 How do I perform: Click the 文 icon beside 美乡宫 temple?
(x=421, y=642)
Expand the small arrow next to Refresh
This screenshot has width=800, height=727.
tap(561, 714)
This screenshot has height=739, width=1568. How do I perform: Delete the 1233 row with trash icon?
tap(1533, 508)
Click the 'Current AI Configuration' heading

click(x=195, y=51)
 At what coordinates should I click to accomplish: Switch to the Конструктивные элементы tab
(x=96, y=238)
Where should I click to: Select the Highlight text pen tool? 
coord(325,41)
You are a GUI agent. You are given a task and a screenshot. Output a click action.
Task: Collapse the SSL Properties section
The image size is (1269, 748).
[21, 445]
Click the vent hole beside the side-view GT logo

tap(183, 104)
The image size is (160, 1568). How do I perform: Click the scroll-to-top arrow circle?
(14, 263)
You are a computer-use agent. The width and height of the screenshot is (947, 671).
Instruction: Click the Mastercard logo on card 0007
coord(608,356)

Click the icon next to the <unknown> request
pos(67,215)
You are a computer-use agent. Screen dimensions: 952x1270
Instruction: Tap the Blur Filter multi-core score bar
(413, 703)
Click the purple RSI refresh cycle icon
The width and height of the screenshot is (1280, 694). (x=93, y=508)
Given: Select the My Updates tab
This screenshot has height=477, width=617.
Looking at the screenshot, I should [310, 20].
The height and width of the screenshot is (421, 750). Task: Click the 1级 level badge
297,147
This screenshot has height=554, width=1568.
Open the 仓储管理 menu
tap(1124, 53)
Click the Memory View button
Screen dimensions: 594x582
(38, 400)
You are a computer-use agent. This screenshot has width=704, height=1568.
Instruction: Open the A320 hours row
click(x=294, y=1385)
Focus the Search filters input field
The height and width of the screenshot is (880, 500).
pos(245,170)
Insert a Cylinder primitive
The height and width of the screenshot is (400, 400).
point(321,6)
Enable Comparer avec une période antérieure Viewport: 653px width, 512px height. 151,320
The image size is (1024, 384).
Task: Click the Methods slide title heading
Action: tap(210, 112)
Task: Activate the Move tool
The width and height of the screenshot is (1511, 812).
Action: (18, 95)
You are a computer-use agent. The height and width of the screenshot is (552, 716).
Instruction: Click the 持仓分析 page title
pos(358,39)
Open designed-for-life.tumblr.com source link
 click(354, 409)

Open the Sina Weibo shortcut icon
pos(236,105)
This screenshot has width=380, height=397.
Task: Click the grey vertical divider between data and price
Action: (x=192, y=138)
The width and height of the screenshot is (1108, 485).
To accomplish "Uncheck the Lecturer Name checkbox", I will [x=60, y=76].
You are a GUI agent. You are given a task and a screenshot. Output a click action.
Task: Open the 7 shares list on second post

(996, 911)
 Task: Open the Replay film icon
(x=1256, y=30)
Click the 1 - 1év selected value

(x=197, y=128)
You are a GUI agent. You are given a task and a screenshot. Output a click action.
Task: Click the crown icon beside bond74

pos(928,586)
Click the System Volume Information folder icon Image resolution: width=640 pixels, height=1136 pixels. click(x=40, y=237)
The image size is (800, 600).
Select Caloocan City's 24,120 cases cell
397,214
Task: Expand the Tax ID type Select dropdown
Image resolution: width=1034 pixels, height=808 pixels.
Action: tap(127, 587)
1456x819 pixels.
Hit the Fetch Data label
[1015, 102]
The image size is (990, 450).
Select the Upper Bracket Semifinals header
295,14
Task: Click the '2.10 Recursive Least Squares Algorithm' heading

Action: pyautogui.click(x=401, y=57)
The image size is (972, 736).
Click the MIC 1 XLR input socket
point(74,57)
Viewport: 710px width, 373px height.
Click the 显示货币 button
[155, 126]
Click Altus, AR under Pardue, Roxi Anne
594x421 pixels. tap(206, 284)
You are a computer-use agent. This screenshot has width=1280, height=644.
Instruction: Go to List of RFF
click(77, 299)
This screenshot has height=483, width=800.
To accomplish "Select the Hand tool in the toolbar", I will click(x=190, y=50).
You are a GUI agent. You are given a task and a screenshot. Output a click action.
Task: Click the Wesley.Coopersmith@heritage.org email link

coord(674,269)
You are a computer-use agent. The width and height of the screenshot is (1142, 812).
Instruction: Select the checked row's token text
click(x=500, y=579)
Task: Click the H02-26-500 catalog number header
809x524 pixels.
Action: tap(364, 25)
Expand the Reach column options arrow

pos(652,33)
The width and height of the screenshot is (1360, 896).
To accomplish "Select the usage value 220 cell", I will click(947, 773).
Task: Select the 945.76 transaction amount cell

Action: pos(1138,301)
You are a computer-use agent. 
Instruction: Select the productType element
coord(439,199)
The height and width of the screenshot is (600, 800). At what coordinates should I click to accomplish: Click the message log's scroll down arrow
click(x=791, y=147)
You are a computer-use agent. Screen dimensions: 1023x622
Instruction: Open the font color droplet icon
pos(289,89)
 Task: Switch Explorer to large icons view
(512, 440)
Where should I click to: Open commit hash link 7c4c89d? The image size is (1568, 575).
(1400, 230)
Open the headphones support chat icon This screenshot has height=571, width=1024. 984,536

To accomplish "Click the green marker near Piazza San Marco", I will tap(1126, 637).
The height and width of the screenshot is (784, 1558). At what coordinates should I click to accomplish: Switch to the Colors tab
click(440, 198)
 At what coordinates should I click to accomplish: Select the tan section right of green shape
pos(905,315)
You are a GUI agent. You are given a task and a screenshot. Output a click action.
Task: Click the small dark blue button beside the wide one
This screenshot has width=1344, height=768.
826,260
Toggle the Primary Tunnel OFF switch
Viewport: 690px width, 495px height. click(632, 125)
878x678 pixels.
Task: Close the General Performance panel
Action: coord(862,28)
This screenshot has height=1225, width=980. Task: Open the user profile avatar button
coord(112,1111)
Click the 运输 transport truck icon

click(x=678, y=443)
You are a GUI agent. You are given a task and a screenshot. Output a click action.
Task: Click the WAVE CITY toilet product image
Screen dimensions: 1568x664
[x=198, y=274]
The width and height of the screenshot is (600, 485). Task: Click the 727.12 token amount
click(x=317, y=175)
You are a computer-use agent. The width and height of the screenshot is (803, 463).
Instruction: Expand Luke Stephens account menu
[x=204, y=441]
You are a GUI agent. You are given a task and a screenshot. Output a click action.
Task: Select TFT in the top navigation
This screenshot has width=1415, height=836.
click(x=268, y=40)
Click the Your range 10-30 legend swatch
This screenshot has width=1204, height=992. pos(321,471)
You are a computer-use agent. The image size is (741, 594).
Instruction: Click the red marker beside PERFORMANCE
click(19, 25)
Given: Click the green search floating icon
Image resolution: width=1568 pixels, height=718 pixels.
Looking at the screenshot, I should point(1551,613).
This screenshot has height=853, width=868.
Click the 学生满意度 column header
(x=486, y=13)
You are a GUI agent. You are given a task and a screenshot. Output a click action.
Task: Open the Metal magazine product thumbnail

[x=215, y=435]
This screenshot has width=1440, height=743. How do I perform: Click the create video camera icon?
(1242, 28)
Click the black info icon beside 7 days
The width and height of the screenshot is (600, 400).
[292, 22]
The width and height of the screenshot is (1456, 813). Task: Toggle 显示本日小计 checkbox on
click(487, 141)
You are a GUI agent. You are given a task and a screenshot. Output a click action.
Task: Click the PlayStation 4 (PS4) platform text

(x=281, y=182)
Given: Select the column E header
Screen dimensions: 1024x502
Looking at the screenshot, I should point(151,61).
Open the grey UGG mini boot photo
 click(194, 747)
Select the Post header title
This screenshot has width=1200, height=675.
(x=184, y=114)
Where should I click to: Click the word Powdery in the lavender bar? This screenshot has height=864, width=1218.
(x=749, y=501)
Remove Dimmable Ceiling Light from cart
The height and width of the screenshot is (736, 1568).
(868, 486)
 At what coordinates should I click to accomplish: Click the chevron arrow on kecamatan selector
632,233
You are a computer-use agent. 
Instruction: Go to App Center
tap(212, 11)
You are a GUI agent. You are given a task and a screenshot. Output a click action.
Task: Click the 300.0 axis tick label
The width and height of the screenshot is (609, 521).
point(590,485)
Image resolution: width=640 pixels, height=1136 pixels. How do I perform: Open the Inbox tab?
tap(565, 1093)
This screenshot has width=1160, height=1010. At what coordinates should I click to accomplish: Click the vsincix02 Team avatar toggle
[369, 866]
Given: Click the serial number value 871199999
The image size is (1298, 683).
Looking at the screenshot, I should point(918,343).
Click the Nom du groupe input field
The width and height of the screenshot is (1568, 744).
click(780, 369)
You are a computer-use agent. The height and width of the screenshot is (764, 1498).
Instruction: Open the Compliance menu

▶ [WORK ITEM]
Give back exactly the lines from the first line of the records through the line holding "Task: Collapse the SSL Properties section", including both of those lines and leaving out all others.

▶ [OUTPUT BELOW]
 How do I perform: Click the 文 icon beside 美乡宫 temple?
(x=421, y=642)
Expand the small arrow next to Refresh
This screenshot has width=800, height=727.
tap(561, 714)
This screenshot has height=739, width=1568. How do I perform: Delete the 1233 row with trash icon?
tap(1533, 508)
Click the 'Current AI Configuration' heading

click(x=195, y=51)
 At what coordinates should I click to accomplish: Switch to the Конструктивные элементы tab
(x=96, y=238)
Where should I click to: Select the Highlight text pen tool? 
coord(325,41)
You are a GUI agent. You are given a task and a screenshot. Output a click action.
Task: Collapse the SSL Properties section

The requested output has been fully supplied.